Document section:
# Add Text to Photo



## richard c powers (Oct 30, 2017)

Operating System:
Is it possible to add text to a photo using LR6, and not for a slideshow just one photo. (Using LR6.12)


----------



## clee01l (Oct 30, 2017)

Not in LR alone.  LR/Mogrify 2 - Add Watermarks, Border and Text Annotions to Images Exported by Adobe Lightroom 2  is a plugin that will do what you need.  The other option is to export to Photoshop or a similar pixel editor that can add a text layer.  
Here is a list of some that can do what you want:
Photoshop
Photoshop Elements
Skitch
PaintShopPro
and lots of others


----------



## richard c powers (Oct 30, 2017)

Thank you Clee, I couldn't find a way, but I found that I don't always know enough about LR to be sure. I had another user locally that said that I could. Thanks once more....


----------



## Eric Bowles (Nov 3, 2017)

You can use the Watermark feature in the Export dialog to apply text.  There is a lot of flexibility.   This is not as good a solution as Photoshop or Elements.  

Occasionally I'll use Photo Mechanic to add text for presentations.  PM allows the use of wild cards in a watermark, so I can automatically apply specific camera setting information to each image on an automated basis.


----------



## richard c powers (Nov 3, 2017)

Thank you for the suggestion.


----------



## Rob_Cullen (Nov 3, 2017)

richard c powers said:


> Operating System:
> Is it possible to add text to a photo using LR6, and not for a slideshow just one photo. (Using LR6.12)

Excerpted records:
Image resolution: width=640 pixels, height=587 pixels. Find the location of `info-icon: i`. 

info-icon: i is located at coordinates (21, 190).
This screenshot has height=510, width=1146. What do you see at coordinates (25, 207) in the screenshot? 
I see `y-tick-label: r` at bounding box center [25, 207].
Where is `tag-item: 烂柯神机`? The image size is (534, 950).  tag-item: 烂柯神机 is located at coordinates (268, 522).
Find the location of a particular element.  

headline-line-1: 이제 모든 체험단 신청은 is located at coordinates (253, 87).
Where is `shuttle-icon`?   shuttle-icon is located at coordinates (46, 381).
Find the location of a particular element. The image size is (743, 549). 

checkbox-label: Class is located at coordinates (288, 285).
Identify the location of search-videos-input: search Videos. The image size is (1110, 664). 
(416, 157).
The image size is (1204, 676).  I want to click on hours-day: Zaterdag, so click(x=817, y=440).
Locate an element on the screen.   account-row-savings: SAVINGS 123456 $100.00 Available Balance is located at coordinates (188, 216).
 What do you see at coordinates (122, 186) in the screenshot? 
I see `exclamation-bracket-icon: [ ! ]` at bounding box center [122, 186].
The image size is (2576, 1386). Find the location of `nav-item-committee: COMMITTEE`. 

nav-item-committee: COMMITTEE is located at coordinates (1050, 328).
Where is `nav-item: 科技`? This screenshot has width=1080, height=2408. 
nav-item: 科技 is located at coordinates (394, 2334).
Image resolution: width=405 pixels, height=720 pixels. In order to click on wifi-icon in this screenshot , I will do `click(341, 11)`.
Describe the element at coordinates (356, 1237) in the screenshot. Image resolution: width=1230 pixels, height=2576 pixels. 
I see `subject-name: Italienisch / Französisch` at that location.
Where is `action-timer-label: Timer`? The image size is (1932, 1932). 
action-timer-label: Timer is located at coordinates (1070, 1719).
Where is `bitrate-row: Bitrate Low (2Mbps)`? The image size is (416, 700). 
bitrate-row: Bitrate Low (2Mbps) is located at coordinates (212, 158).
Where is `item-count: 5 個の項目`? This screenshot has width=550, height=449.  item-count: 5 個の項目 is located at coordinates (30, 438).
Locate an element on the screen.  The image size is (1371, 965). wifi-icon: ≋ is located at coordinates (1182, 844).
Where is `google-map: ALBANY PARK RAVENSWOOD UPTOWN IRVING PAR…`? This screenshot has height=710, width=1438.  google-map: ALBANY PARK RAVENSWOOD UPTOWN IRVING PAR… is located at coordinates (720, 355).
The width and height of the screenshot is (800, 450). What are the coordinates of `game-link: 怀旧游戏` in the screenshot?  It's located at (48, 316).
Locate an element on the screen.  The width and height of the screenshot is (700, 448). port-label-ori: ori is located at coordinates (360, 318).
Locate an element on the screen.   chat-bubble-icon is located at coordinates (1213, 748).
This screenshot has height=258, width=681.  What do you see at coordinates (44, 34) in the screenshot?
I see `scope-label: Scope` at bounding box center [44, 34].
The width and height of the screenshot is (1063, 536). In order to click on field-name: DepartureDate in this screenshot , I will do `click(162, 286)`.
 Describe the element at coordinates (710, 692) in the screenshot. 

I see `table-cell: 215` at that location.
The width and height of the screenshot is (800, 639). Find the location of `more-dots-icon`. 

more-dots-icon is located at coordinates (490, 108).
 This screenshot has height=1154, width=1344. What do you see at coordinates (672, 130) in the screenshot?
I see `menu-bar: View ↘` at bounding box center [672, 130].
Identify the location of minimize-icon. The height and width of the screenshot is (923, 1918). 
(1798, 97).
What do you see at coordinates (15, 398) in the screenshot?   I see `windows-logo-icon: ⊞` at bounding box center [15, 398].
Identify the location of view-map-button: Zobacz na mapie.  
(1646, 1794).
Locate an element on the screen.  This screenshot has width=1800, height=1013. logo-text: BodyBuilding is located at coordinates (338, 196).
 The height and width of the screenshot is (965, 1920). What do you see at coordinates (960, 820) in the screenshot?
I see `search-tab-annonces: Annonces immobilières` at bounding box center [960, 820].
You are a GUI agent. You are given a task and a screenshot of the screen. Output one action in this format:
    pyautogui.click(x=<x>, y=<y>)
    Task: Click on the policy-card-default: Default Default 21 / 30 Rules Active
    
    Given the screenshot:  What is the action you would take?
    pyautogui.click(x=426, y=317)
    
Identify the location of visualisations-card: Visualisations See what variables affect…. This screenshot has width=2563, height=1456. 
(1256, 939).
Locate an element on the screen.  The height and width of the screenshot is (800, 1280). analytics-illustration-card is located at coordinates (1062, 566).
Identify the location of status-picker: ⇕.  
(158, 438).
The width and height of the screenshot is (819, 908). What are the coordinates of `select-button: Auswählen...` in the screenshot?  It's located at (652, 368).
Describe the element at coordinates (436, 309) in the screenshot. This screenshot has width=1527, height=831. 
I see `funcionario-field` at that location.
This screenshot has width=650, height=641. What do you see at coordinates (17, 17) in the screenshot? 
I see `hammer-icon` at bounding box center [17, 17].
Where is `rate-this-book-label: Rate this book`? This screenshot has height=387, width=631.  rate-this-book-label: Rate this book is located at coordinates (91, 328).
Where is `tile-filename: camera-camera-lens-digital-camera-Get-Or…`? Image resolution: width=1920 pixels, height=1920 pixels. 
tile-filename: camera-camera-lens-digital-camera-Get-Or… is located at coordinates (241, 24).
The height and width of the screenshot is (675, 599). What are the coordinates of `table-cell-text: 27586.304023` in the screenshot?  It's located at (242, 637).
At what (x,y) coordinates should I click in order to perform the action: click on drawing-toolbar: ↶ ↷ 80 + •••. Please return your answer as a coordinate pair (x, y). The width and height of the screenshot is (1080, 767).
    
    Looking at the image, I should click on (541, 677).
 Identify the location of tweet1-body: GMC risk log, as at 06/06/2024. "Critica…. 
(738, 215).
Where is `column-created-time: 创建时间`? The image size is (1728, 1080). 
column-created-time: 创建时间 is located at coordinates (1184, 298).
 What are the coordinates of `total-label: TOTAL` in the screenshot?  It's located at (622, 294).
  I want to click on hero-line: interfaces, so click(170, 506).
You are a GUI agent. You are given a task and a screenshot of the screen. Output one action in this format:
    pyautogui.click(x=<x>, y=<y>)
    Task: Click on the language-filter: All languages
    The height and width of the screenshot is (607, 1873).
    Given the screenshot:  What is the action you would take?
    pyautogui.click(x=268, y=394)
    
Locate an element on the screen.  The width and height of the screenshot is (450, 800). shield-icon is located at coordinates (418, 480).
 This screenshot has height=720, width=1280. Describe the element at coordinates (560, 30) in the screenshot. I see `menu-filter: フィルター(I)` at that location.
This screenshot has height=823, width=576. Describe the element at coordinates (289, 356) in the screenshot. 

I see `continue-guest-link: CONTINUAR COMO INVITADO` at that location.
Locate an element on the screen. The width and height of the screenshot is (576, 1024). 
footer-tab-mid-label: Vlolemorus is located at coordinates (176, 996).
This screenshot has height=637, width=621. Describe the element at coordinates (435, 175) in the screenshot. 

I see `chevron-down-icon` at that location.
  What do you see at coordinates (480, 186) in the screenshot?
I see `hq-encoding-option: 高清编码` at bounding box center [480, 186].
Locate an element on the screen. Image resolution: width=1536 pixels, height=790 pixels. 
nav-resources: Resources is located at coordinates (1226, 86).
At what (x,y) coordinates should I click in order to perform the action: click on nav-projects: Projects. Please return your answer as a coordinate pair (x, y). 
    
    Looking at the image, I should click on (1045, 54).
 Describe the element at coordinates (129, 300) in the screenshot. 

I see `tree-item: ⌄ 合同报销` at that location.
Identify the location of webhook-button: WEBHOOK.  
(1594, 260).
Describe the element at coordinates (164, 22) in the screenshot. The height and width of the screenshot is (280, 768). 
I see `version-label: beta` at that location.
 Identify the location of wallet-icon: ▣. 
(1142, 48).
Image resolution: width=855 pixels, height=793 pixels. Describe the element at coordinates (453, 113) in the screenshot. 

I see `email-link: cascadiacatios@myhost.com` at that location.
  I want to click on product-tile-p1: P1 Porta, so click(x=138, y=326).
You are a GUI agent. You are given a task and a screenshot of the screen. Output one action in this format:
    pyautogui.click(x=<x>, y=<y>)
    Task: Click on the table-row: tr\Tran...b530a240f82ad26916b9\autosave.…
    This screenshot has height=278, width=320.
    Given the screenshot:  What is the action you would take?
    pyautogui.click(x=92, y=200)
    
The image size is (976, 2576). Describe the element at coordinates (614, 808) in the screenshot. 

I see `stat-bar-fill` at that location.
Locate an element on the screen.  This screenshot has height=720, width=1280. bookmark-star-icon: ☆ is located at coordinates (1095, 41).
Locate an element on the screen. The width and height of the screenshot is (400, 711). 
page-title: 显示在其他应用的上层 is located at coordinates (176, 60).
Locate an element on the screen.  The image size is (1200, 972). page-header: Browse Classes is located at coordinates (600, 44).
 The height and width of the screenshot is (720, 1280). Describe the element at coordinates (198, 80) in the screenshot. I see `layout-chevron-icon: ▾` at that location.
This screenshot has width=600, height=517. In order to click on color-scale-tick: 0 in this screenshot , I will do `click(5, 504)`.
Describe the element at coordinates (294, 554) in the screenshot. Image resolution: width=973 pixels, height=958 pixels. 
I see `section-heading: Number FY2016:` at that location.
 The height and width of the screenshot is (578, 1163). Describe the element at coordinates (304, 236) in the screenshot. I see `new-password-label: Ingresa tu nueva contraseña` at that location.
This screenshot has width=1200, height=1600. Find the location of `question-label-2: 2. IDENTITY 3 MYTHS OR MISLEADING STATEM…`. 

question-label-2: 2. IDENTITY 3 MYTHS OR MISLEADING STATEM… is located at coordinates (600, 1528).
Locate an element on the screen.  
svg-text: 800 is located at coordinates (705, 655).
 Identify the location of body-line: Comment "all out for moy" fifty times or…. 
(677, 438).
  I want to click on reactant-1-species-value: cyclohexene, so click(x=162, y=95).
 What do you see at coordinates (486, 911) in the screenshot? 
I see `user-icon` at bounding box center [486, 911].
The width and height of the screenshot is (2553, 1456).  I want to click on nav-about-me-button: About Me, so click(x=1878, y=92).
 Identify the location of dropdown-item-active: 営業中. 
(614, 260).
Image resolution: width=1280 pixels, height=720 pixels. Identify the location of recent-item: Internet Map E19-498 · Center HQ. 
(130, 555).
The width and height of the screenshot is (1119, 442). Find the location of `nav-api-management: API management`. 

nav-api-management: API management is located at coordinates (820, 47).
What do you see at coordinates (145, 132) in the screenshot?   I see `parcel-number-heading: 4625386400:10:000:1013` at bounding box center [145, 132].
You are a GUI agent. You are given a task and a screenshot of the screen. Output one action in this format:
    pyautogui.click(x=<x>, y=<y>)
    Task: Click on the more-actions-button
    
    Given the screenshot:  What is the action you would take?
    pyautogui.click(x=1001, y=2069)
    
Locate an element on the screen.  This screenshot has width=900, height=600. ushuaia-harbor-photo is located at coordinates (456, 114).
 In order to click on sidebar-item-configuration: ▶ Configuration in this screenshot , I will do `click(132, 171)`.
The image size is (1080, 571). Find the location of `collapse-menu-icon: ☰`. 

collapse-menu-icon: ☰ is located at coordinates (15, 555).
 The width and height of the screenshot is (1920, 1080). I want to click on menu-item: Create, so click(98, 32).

Exercise prompt:
Resume the forum thread about adding text to a single photo in Lightroom, picking up right after its last line.

Task response:
The Print module can 'export' a JPG file if you change the "Print Job" to 'JPG' and then [Print to File...]
On the print you have an option to add Photo Info (Title, Caption, etc) or custom text. The big limitation is that there is only one font and the text appears on the border below the image.
So, very limited, but text on a photo is possible. But almost anything with text is possible with an Export to Photoshop.


----------



## richard c powers (Nov 5, 2017)

Very helpful! Thank you very much.


----------



## Gnits (Nov 6, 2017)

If you want to add metadata text to a lot of images regularly (in a professional manner), then it is possible to create a mailmerge type process using  a Photoshop template.  If this is of interest I can dig up the relevant tutorial by Julieanne Kost. In my view Adobe should make this a built in pipe between Lr and Ps (and InDesign).

Another way to do it is build a process around Microsoft Word or Powerpoint mail merge.


----------



## richard c powers (Nov 7, 2017)

Thank you for this information. As yet, I am not using PS but can see many times it as being a desirable option.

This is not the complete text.